-- BEGIN Provided data --

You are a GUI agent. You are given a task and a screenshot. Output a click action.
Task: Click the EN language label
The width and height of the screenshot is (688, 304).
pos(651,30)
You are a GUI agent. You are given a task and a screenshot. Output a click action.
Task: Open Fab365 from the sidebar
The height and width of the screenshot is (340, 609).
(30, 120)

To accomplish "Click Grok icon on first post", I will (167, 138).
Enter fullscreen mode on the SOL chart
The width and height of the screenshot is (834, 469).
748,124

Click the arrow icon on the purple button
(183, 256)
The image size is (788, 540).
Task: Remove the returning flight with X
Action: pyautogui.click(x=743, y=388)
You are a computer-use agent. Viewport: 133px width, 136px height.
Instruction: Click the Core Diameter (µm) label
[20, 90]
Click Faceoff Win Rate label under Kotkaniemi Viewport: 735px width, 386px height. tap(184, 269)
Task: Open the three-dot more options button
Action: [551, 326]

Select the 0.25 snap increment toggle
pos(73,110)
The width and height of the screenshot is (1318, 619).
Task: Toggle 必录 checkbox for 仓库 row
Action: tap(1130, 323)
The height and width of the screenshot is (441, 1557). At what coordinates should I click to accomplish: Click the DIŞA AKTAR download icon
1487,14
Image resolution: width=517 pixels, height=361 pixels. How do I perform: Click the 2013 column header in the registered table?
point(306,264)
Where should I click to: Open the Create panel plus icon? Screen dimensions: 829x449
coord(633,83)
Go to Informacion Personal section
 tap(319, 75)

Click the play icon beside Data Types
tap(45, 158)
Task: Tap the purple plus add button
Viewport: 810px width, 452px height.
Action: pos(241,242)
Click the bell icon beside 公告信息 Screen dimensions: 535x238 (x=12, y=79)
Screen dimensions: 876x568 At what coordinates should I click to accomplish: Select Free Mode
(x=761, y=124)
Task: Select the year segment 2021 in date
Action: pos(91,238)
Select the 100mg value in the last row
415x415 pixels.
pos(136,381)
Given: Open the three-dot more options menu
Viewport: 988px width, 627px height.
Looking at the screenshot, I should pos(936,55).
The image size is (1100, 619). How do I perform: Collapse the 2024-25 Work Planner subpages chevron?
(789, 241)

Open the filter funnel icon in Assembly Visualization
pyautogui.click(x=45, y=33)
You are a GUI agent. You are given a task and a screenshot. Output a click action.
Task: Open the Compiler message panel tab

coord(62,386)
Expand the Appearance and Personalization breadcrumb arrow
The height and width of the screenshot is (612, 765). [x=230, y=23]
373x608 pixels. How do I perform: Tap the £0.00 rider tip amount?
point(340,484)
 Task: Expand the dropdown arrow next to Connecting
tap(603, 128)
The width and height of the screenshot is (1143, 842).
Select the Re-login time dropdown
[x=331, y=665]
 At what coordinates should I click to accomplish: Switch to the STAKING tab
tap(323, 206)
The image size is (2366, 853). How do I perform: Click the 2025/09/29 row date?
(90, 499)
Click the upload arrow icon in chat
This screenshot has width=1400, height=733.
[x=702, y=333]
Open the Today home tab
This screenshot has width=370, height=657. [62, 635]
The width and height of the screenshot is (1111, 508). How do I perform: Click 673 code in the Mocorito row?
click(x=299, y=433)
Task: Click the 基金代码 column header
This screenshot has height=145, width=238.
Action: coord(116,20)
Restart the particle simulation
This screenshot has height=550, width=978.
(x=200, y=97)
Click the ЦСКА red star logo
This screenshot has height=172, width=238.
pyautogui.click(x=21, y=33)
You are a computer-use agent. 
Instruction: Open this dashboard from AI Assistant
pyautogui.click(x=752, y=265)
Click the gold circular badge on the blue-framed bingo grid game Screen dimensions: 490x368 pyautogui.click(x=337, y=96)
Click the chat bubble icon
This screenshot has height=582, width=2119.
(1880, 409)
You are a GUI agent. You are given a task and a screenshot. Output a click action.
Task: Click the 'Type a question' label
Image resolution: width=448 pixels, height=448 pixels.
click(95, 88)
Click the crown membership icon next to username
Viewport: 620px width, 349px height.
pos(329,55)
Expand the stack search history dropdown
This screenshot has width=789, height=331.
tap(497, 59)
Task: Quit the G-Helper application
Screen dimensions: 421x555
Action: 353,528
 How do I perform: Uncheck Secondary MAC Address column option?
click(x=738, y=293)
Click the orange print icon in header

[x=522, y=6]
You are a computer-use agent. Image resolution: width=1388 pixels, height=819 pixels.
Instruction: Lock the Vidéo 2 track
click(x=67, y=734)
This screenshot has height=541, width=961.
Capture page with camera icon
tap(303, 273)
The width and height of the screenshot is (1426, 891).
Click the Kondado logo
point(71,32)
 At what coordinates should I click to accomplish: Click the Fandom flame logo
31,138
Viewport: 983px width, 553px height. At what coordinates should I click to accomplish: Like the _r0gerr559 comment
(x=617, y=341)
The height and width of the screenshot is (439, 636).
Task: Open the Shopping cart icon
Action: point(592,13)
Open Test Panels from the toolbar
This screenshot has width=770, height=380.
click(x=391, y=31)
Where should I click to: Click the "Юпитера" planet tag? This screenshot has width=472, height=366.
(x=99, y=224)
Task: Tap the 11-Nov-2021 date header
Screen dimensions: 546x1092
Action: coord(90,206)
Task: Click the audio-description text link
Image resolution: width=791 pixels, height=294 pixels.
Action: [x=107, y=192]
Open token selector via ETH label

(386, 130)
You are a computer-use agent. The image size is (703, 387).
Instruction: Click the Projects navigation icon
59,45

-- END Provided data --

Update the rows starting at the first one and ending at the line that contains "pos(136,381)", replacing "GUI agent" with "interface agent" and changing nothing else.

— Expected output —
You are a interface agent. You are given a task and a screenshot. Output a click action.
Task: Click the EN language label
The width and height of the screenshot is (688, 304).
pos(651,30)
You are a interface agent. You are given a task and a screenshot. Output a click action.
Task: Open Fab365 from the sidebar
The height and width of the screenshot is (340, 609).
(30, 120)

To accomplish "Click Grok icon on first post", I will (167, 138).
Enter fullscreen mode on the SOL chart
The width and height of the screenshot is (834, 469).
748,124

Click the arrow icon on the purple button
(183, 256)
The image size is (788, 540).
Task: Remove the returning flight with X
Action: pyautogui.click(x=743, y=388)
You are a computer-use agent. Viewport: 133px width, 136px height.
Instruction: Click the Core Diameter (µm) label
[20, 90]
Click Faceoff Win Rate label under Kotkaniemi Viewport: 735px width, 386px height. tap(184, 269)
Task: Open the three-dot more options button
Action: [551, 326]

Select the 0.25 snap increment toggle
pos(73,110)
The width and height of the screenshot is (1318, 619).
Task: Toggle 必录 checkbox for 仓库 row
Action: tap(1130, 323)
The height and width of the screenshot is (441, 1557). At what coordinates should I click to accomplish: Click the DIŞA AKTAR download icon
1487,14
Image resolution: width=517 pixels, height=361 pixels. How do I perform: Click the 2013 column header in the registered table?
point(306,264)
Where should I click to: Open the Create panel plus icon? Screen dimensions: 829x449
coord(633,83)
Go to Informacion Personal section
 tap(319, 75)

Click the play icon beside Data Types
tap(45, 158)
Task: Tap the purple plus add button
Viewport: 810px width, 452px height.
Action: pos(241,242)
Click the bell icon beside 公告信息 Screen dimensions: 535x238 (x=12, y=79)
Screen dimensions: 876x568 At what coordinates should I click to accomplish: Select Free Mode
(x=761, y=124)
Task: Select the year segment 2021 in date
Action: pos(91,238)
Select the 100mg value in the last row
415x415 pixels.
pos(136,381)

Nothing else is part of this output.